Task details: Retype the listing lines between the line containing "Click the padlock site security icon" and the line containing "Click the zoom", inclusive, with no changes.

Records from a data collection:
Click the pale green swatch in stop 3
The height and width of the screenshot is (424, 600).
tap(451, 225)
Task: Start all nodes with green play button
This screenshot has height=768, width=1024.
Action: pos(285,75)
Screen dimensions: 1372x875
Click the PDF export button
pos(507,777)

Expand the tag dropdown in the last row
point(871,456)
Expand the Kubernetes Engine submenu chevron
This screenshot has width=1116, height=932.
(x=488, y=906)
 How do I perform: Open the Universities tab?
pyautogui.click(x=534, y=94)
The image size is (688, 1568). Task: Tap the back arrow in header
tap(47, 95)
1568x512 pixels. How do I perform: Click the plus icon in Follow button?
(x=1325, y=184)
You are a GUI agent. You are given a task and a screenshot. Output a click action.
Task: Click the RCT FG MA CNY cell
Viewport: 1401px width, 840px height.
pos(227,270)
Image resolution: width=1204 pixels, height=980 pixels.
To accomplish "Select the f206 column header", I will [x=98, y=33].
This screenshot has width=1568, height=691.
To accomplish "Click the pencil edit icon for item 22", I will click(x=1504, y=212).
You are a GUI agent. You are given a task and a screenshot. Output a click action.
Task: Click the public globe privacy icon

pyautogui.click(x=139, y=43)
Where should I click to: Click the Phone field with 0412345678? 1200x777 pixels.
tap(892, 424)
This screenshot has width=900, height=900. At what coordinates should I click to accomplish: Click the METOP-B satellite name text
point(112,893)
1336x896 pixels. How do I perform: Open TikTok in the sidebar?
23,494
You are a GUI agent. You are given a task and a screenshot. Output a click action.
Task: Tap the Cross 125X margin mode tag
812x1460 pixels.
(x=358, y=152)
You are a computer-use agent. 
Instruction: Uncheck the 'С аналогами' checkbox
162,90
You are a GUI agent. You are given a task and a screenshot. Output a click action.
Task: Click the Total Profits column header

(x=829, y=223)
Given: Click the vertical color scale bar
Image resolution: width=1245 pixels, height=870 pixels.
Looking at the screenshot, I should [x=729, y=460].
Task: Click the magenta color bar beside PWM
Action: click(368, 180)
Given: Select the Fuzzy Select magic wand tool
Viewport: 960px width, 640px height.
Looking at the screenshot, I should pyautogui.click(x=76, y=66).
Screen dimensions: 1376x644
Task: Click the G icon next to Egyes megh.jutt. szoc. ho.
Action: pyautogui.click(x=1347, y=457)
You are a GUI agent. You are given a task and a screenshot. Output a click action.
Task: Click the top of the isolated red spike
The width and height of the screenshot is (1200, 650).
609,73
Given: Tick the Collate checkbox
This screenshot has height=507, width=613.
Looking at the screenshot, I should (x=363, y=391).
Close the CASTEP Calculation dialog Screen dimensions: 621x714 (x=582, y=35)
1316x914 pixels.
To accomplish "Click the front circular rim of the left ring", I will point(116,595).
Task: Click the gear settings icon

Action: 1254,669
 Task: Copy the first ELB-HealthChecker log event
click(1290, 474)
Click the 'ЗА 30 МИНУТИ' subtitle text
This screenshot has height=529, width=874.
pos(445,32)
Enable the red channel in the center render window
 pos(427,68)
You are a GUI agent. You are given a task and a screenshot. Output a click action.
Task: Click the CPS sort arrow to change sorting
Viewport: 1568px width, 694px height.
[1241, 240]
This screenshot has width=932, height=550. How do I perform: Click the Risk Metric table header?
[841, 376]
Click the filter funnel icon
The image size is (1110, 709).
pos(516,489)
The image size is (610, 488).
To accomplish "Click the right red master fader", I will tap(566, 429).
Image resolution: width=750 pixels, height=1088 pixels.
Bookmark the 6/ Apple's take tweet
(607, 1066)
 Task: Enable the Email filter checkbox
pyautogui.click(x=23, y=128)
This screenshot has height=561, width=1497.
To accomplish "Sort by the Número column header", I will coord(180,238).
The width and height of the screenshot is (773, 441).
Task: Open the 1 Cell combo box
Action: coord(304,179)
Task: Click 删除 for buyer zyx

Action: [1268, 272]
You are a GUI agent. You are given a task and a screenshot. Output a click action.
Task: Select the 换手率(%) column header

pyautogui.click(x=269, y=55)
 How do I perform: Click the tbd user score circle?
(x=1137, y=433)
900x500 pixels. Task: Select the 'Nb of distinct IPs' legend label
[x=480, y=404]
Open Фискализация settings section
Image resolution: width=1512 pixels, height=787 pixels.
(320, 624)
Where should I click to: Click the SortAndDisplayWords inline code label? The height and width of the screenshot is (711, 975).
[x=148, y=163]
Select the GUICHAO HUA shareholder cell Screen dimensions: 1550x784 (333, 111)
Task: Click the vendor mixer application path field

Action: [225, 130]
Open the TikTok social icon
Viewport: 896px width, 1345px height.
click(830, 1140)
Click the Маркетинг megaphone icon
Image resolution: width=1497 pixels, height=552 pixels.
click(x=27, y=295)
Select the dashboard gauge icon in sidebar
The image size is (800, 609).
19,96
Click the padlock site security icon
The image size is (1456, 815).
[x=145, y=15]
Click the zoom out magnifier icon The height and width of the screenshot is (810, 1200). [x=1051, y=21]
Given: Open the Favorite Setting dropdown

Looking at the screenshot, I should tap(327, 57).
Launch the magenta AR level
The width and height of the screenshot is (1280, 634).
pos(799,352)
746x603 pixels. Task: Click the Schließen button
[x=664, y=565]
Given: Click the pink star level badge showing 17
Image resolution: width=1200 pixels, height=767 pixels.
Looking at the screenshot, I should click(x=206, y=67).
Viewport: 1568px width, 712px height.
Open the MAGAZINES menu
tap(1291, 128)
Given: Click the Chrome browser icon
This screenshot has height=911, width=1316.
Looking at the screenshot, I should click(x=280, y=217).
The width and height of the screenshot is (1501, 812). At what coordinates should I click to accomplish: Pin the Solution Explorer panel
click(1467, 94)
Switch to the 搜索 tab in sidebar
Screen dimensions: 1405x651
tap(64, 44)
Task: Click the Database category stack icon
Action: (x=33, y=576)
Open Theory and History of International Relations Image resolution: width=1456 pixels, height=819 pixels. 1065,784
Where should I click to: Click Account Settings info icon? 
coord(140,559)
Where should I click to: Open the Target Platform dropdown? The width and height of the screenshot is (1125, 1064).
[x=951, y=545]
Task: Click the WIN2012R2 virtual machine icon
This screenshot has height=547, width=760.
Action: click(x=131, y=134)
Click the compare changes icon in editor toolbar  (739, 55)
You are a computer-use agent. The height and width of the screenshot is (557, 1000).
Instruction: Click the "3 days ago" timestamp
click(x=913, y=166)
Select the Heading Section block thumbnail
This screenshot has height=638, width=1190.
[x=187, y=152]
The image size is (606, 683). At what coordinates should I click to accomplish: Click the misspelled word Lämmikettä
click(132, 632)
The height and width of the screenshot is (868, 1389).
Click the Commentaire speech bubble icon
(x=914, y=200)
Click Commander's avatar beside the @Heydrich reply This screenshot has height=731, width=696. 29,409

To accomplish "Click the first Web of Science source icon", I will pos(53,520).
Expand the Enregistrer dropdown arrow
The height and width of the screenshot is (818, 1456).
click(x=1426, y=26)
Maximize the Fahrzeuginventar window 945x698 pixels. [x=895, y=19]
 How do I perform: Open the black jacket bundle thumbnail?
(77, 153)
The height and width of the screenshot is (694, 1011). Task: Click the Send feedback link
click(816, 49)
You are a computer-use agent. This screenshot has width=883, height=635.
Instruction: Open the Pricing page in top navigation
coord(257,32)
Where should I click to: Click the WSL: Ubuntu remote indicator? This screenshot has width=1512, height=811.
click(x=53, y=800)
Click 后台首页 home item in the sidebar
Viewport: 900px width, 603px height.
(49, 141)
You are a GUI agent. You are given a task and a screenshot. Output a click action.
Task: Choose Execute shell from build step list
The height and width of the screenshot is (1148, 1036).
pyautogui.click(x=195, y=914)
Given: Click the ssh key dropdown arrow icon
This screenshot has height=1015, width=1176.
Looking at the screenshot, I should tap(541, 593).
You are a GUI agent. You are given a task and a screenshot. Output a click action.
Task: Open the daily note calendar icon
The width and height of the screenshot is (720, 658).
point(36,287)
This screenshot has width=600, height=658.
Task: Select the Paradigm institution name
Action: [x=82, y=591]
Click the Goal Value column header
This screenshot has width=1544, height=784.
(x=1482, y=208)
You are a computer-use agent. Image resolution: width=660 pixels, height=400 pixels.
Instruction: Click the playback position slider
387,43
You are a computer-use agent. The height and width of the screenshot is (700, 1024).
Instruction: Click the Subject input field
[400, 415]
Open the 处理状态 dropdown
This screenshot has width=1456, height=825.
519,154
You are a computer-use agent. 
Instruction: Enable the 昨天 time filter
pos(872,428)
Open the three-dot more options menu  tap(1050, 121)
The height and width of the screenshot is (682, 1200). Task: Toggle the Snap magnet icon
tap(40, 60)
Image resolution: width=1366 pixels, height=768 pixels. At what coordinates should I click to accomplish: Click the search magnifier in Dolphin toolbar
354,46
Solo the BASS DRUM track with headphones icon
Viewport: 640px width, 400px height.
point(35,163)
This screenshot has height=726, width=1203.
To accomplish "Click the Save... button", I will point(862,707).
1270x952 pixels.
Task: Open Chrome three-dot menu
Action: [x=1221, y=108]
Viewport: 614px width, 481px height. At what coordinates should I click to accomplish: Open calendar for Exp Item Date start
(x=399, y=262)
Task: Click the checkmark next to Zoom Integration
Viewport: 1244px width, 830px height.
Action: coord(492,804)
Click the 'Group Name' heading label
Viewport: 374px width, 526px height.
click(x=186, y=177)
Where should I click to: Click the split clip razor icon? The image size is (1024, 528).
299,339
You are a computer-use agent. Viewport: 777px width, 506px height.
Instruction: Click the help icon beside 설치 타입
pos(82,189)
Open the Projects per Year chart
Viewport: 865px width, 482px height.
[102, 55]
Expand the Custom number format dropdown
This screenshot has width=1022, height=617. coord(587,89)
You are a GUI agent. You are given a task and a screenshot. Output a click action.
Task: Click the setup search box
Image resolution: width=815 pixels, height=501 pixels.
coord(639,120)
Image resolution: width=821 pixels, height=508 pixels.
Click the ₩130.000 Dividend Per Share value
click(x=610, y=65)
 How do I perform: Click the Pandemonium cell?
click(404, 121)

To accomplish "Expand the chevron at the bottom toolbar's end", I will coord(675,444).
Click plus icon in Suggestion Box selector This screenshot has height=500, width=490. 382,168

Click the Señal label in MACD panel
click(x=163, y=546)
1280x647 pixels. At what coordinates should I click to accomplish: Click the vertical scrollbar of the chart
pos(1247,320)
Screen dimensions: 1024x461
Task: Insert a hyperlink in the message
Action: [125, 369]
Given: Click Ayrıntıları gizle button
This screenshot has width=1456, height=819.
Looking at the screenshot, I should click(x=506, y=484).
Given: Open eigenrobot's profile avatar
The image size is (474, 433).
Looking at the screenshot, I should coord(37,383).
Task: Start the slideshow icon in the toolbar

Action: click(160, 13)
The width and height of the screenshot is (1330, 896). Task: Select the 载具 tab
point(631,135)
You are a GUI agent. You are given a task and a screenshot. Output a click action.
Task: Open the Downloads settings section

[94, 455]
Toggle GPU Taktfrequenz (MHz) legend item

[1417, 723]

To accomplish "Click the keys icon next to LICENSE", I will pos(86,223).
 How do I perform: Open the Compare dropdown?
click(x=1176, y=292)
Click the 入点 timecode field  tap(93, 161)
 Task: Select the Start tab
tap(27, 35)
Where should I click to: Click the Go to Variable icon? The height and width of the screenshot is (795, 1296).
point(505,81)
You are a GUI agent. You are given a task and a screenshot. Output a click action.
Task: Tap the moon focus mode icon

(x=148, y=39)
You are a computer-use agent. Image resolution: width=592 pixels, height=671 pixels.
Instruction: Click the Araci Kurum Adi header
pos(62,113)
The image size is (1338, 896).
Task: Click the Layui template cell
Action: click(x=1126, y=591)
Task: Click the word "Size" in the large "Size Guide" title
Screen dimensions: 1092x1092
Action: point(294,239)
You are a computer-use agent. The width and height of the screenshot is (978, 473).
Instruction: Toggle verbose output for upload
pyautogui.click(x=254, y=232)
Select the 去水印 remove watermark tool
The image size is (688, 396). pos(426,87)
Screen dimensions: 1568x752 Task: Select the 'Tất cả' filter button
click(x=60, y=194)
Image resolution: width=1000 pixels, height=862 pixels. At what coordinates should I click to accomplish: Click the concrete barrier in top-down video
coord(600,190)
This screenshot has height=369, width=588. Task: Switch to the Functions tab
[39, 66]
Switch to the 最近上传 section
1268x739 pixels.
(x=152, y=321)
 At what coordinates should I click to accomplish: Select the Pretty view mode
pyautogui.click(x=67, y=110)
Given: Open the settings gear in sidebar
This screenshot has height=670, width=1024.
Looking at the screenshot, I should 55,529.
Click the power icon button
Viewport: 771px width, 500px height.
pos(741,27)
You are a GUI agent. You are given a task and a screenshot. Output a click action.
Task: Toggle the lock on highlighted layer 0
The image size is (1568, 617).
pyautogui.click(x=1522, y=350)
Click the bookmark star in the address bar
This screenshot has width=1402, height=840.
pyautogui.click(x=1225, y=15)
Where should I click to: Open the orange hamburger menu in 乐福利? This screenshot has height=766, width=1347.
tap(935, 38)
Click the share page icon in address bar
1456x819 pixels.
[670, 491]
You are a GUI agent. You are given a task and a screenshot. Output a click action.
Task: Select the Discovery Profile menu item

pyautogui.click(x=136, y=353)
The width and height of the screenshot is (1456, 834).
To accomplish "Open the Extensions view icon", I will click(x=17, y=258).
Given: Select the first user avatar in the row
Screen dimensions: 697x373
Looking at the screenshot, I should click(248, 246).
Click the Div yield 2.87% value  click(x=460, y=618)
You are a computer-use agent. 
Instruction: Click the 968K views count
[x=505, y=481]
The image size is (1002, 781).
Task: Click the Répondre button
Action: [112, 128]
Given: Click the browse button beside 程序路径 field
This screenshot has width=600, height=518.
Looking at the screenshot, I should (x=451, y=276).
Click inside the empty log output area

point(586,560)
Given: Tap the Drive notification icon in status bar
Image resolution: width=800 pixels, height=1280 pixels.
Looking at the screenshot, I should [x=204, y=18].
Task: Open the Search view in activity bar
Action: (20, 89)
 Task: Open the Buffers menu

Response:
Click the padlock site security icon
The image size is (1456, 815).
[x=145, y=15]
Click the zoom out magnifier icon The height and width of the screenshot is (810, 1200). [x=1051, y=21]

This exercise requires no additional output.